Greetings Cocktail Compass User and/or Booze Enthusiast:
It is truly a wondrous age in which we live! In olden days our forefathers had a damnable time locating and enjoying a flagon of delicious, cut-rate ale. Why? Because it was virtually impossible to memorize which local taverns hosted "happy hours," and if they did, when they would take place! (Historians called this "The Dark Ages.") Thankfully those horrible days are behind us, due to the scientific minds who created "technology" and "Cocktail Compass" (hence our current time being known as "The Age of Enlightenment"). Thanks to Cocktail Compass, one can easily find the closest happy hour (and how long the happy hour will last) with a simple flick of the finger. Now our ability to get drunk quickly and effectively is only limited to our imaginations... and our ability to sneak out of work early.

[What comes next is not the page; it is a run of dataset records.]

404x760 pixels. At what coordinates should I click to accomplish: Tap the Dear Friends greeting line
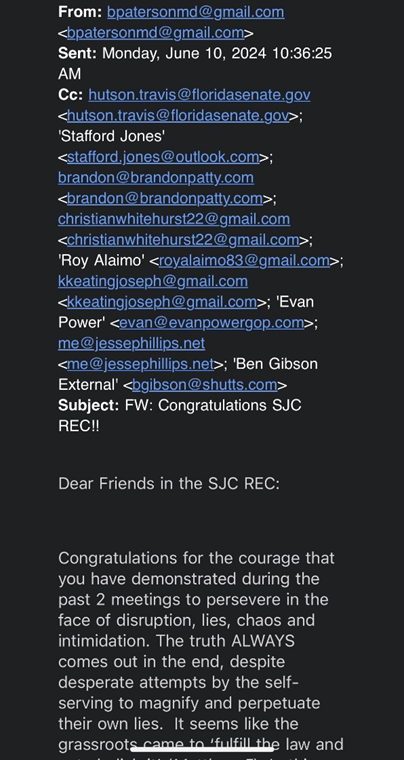pyautogui.click(x=169, y=484)
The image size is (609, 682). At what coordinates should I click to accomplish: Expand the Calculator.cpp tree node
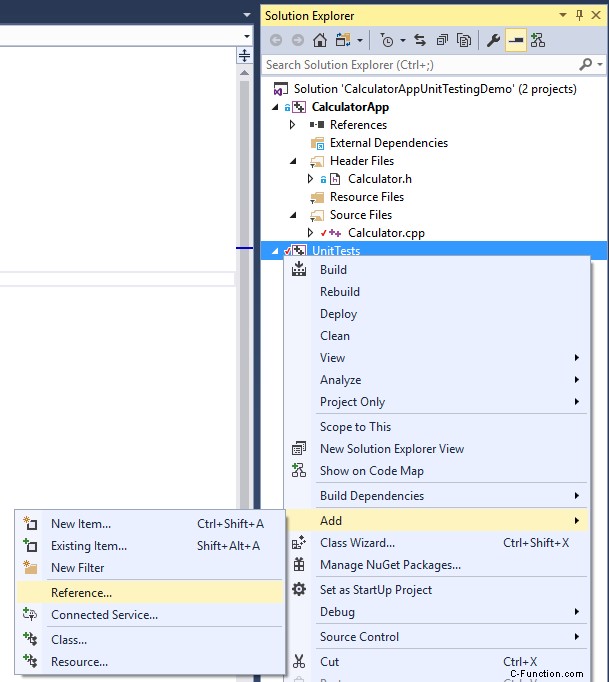pos(310,233)
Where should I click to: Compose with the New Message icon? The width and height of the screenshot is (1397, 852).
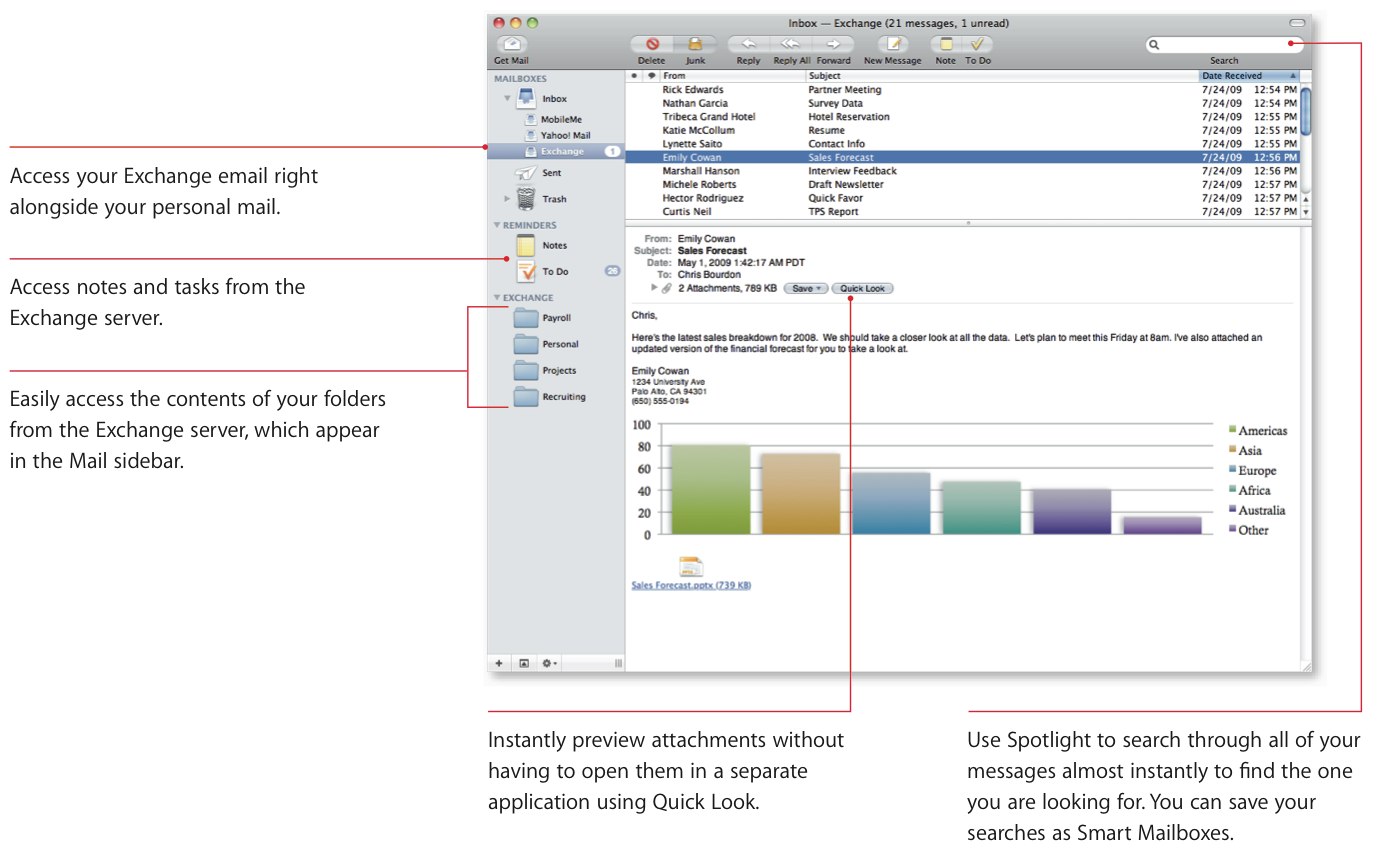pos(893,45)
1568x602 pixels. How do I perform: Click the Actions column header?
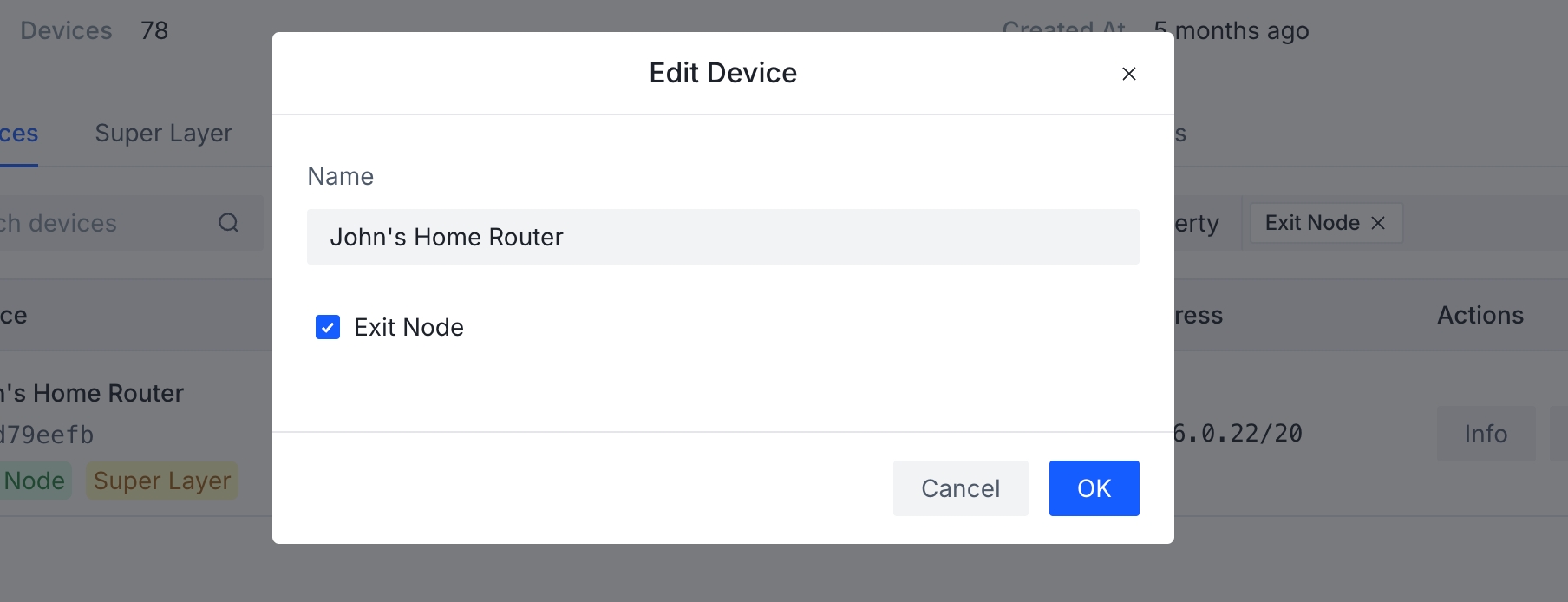[x=1480, y=315]
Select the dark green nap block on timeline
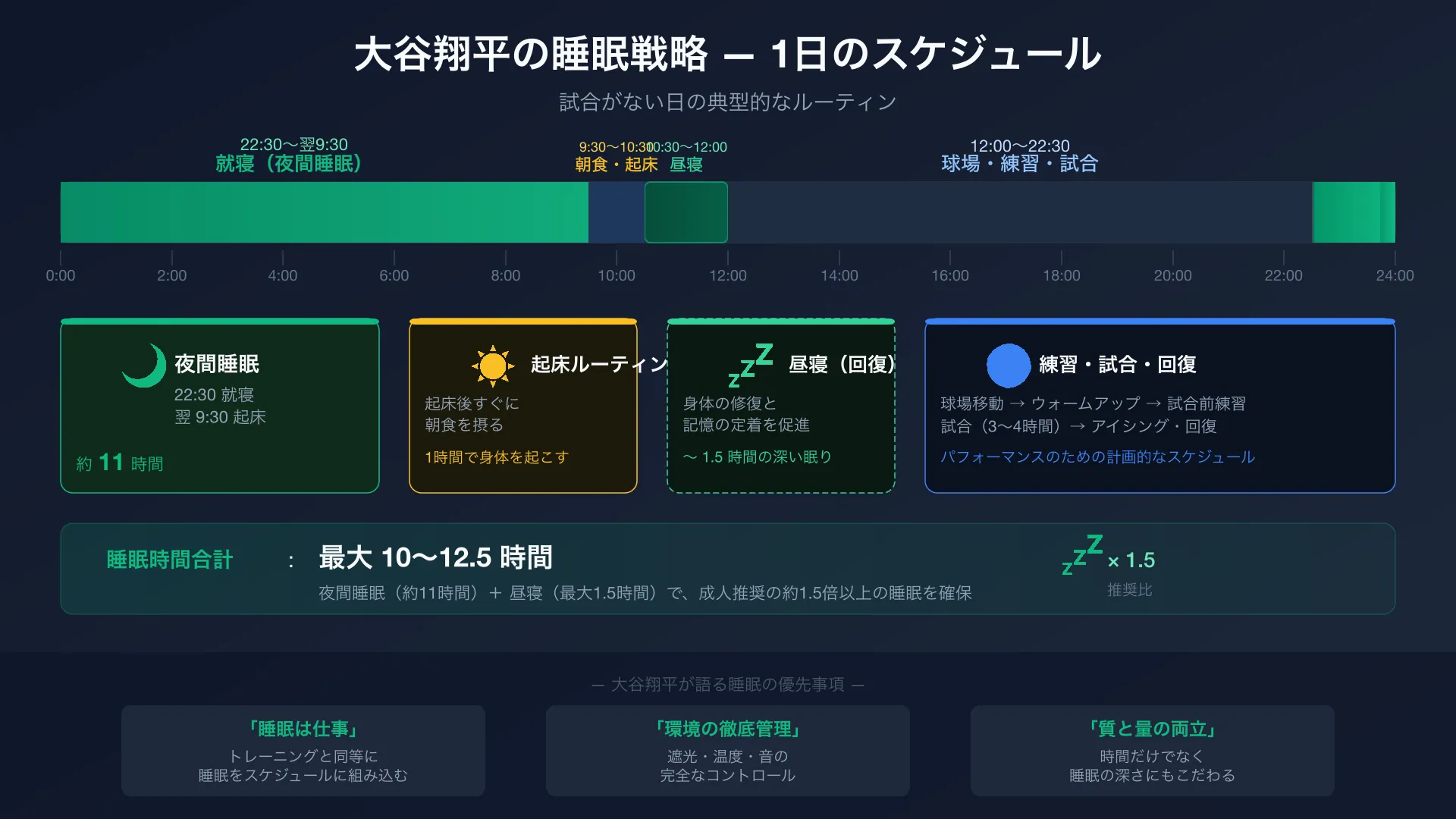The height and width of the screenshot is (819, 1456). coord(686,212)
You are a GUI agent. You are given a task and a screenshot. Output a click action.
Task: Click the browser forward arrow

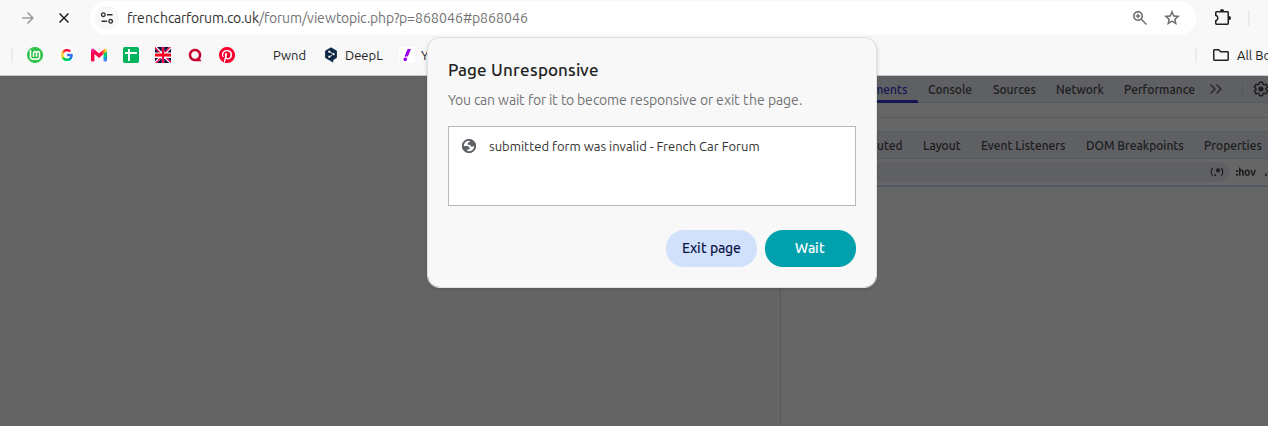(28, 18)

However! With great technology comes great responsibility, and one should always employ the same standard of etiquette while using Cocktail Compass as one uses when dealing with any device of similar power (say, the atomic bomb). Here are a few tips that every well-mannered drunkard should know and implement on a daily basis:
Just because there are hundreds of Happy Hours at your fingertips, doesn't mean you have to visit them all in a single afternoon. As Mary Poppins once wisely said, "Enough is as good as a feast." She also said, "Supercalifragilisticexpialidocious," which you won't be able to say if you visit all the Happy Hours listed in Cocktail Compass. So... don't.
Tip your bartender generously! Just because drinks are discounted during Happy Hour doesn't mean the gratuity should be. Is the bar staff working half as hard? Then don't tip half as much. As Mary Poppins once said, "Tuppence for the birds!" (I think she was talking about bartenders. Actually, maybe she wasn't.)
And finally, drink responsibly. If one finds oneself nude, standing on top of the bar screaming "Tuppence for the birds!" then it may be time for one to use Cocktail Compass' clever "Call a Cab" feature. Put on one's clothes, take the cab home, and sleep until one forgets this day ever occurred. Oh, and be sure to leave a tuppence for the birds.
Friend, enjoy this highly useful application in fun and good health, but REMEMBER: While Cocktail Compass will help you find the booze, it's your moral compass that will keep you out of jail.